Question

$$ {\displaystyle 5{y}^{2}+2=0}$$

Answer

**step1 Isolate the squared term**

To begin solving the equation, we need to isolate the term containing $$y^2$$. First, subtract 2 from both sides of the equation to move the constant term to the right side.

$$5y^2 + 2 - 2 = 0 - 2$$

$$5y^2 = -2$$

**step2 Solve for $$y^2$$**

Next, divide both sides of the equation by 5 to completely isolate $$y^2$$.

$$\frac{5y^2}{5} = \frac{-2}{5}$$

$$y^2 = -\frac{2}{5}$$

**step3 Analyze the solution**

At this stage, we need to find a number $$y$$ such that when it is squared, the result is $$-\frac{2}{5}$$. However, we know that the square of any real number (whether positive, negative, or zero) is always non-negative (greater than or equal to 0). For example, $$2^2 = 4$$ and $$(-2)^2 = 4$$. Since $$-\frac{2}{5}$$ is a negative number, there is no real number $$y$$ that satisfies this equation.

Alternative answer

Answer:
No real solution Explain
This is a question about properties of squares of real numbers . The solving step is:

1. The problem asks us to find a number 'y' that makes the equation `5y^2 + 2 = 0` true.
2. Let's think about `y^2`. When you multiply any real number by itself (like `y * y`), the answer is always a positive number or zero. For example, `2 * 2 = 4`, and `(-2) * (-2) = 4`. If `y` is 0, then `0 * 0 = 0`. So, `y^2` can never be a negative number. It's always `y^2 ≥ 0`.
3. Now look at `5y^2`. Since `y^2` is always zero or positive, `5 * y^2` will also always be zero or positive (`5y^2 ≥ 0`).
4. Finally, we have `5y^2 + 2`. If `5y^2` is always zero or positive, then adding 2 to it means that `5y^2 + 2` will always be at least 2. (The smallest it can be is when `5y^2` is 0, and `0 + 2 = 2`).
5. Since `5y^2 + 2` must always be `≥ 2`, it can never be equal to 0.
6. This means there is no real number 'y' that can make this equation true!

Alternative answer

Answer: No real solution Explain
This is a question about understanding how numbers behave when you multiply them by themselves (squaring) and working with positive and negative numbers . The solving step is:

First, let's try to get the part with 'y' by itself on one side of the equation.
We start with: $5y^2 + 2 = 0$.

1. We want to move the '+2' to the other side. To do that, we subtract 2 from both sides of the equation:
$5y^2 + 2 - 2 = 0 - 2$
This leaves us with: $5y^2 = -2$.

2. Now, we need to find out what just $y^2$ is. To do that, we divide both sides by 5:
$5y^2 / 5 = -2 / 5$
This gives us: $y^2 = -2/5$.

3. Now, let's think about what it means to square a number. When you square a number, you multiply it by itself.
* If you square a positive number (like 3), you get a positive number ($3 \times 3 = 9$).
* If you square a negative number (like -3), you also get a positive number ($-3 \times -3 = 9$).
* If you square zero, you get zero ($0 \times 0 = 0$).

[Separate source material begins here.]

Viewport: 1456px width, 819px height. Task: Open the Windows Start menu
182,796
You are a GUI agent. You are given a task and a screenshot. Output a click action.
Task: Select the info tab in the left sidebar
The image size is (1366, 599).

So, any real number, when you square it, will always give you a result that is either zero or a positive number. It can never be a negative number.

4. In our equation, we found that $y^2$ needs to be -2/5. But -2/5 is a negative number!
Since a number multiplied by itself can never be negative, there is no real number 'y' that can make this equation true.

Alternative answer

Answer: No real solution Explain
This is a question about the properties of squaring numbers . The solving step is:

First, I want to get the part with '$y^2$' all by itself.
We have $5y^2 + 2 = 0$.
If I want to move the '2' to the other side, I need to subtract 2 from both sides of the equation.
So, it becomes: $5y^2 = -2$.

Now, I want to get just '$y^2$' by itself. Since $5y^2$ means 5 times $y^2$, I need to divide both sides by 5.
This gives us: $y^2 = -\frac{2}{5}$.

Okay, now I have $y^2 = -\frac{2}{5}$. This means "a number multiplied by itself equals negative two-fifths".
Let's think about numbers we know:
* If you multiply a positive number by itself (like $3 \times 3$), you get a positive number (9).
* If you multiply a negative number by itself (like $-3 \times -3$), you also get a positive number (9) because a negative times a negative is a positive.
* If you multiply zero by itself ($0 \times 0$), you get zero.

So, no matter what real number you pick, when you multiply it by itself (or "square" it), the answer will always be zero or a positive number. It can never be a negative number!

Since we found that $y^2$ would need to be a negative number ($-\frac{2}{5}$), there's no real number 'y' that can make this equation true. So, there is no real solution!